** BEGIN PASSAGE PROVIDED **

And of course suggested tags.

------
jslakro
After del.icio.us shutdown my bookmarking simply exploded, splashing in any
existent service, Keep, twitter favs, feedly read-laters, g+ +1 posts, myself
emails, plaintext, around 8 browsers favs (mobile and desktop) along 10 years.

------
fergie
Great news! I was genuinely baffled when they shut it down. Easily one of the
best and most influential websites of its time. In terms of content it was on
a par with HN, Slashdot and Reddit, with a slight bias towards design.

------
VectorLock
I started using del.icio.us VERY early in its inception but stopped well
before the sell off. This part struck me though.

>If you had data on the site before 2010, whether I still have it depends on
whether you completed the "opt-in" process in 2011, when Yahoo transferred the
site to AVOS.

I'm not sure I ever remember doing that (although it was 9 years ago). But I
think I still do have an old export left over...

** END PASSAGE PROVIDED **

TO BE DONE »
1: In the del.icio.us thread, which company handed the site over to AVOS in 2011?
2: Copy word for word the part of the del.icio.us thread that begins at "And of course" and stops after "along 10 years.".
3: Keep writing the forum thread about del.icio.us, picking up right after its last line.

** BEGIN STORED ROWS **

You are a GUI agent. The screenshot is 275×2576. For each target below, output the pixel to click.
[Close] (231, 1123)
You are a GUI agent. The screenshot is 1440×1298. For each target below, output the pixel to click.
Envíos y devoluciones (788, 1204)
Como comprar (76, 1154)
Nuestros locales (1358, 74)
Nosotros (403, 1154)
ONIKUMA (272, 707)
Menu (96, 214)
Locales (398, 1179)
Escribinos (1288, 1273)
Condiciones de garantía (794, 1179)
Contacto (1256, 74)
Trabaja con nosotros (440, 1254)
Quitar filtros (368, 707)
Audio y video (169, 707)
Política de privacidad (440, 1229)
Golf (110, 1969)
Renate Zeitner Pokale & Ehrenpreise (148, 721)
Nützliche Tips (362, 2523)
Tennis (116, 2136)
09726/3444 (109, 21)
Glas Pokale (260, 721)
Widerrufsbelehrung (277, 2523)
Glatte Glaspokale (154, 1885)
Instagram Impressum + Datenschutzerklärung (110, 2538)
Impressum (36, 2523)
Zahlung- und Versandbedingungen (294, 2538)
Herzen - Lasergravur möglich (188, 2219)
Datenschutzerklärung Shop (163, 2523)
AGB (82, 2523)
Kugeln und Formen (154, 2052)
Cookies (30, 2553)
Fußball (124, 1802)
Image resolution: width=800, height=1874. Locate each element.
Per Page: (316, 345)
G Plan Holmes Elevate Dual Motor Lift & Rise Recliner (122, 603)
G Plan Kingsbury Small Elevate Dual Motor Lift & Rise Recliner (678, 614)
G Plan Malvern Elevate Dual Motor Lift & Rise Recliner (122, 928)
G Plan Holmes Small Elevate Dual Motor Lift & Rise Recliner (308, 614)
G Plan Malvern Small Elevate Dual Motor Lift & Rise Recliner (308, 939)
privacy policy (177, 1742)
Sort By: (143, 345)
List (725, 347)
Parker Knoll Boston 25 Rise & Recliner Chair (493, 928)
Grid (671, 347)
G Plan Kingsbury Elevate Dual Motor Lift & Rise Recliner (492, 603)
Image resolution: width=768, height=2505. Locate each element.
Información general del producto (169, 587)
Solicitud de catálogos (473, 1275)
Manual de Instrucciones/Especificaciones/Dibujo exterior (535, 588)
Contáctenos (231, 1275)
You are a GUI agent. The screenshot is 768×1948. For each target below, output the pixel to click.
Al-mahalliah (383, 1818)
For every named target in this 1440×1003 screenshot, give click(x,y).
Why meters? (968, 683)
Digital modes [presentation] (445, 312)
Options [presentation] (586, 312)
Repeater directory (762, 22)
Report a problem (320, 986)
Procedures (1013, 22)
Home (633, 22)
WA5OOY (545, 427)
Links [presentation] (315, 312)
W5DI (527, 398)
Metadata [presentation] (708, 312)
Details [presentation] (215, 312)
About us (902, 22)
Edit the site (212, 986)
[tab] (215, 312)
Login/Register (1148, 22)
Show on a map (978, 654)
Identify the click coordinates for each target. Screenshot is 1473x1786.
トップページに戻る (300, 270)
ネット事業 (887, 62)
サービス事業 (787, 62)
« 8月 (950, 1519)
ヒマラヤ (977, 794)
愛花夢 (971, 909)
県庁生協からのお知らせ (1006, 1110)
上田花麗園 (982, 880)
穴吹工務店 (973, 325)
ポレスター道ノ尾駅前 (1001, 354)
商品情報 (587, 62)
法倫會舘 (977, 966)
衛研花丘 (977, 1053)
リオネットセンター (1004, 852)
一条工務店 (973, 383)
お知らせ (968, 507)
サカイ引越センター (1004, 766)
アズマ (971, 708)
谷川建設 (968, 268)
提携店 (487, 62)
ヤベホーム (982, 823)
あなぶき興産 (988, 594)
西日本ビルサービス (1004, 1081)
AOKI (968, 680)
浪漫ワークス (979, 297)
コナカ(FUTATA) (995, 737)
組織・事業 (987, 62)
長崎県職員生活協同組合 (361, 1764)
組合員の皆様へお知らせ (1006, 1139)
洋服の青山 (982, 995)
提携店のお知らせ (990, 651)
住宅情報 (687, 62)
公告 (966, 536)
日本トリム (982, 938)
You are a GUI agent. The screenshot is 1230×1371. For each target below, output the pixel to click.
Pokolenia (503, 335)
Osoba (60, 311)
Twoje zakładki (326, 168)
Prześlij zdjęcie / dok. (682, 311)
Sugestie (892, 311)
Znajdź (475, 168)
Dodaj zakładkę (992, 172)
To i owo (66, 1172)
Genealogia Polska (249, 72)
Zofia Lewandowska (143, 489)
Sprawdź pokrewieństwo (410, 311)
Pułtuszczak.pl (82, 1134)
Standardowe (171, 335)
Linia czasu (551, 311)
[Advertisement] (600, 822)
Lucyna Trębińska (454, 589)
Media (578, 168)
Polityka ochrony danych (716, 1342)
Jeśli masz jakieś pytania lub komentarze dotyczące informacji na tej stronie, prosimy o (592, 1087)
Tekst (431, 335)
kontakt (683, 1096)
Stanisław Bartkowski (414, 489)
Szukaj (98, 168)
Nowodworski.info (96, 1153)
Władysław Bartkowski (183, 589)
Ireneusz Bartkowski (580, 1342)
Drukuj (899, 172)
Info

** END STORED ROWS **

SET OF ANSWERS »
1: Yahoo

2:
And of course suggested tags.

------
jslakro
After del.icio.us shutdown my bookmarking simply exploded, splashing in any
existent service, Keep, twitter favs, feedly read-laters, g+ +1 posts, myself
emails, plaintext, around 8 browsers favs (mobile and desktop) along 10 years.

3:
Hopefully there will be an import feature that can read the same data file,
because I'd be interested in returning to it under Pinboard's stewardship.

------
djsumdog
I had the Delicious Firefox plugin until that stopped working. I've been
meaning to go through the Firefox sqlite databases and try to export all my
old bookmarks/tags that were synced. I can grep references to delicious in
there, so they might still exist.

I've poked around in the tables a little bit but haven't done any deep dives.
I'm pretty sure I didn't opt in during the transfer and also I don't have
access to the e-mail address I used on delicious, so my data, on that old
service I'm sure is long gone.

------
egorfine
How relevant would be del.icio.us these days?

(edit: typo)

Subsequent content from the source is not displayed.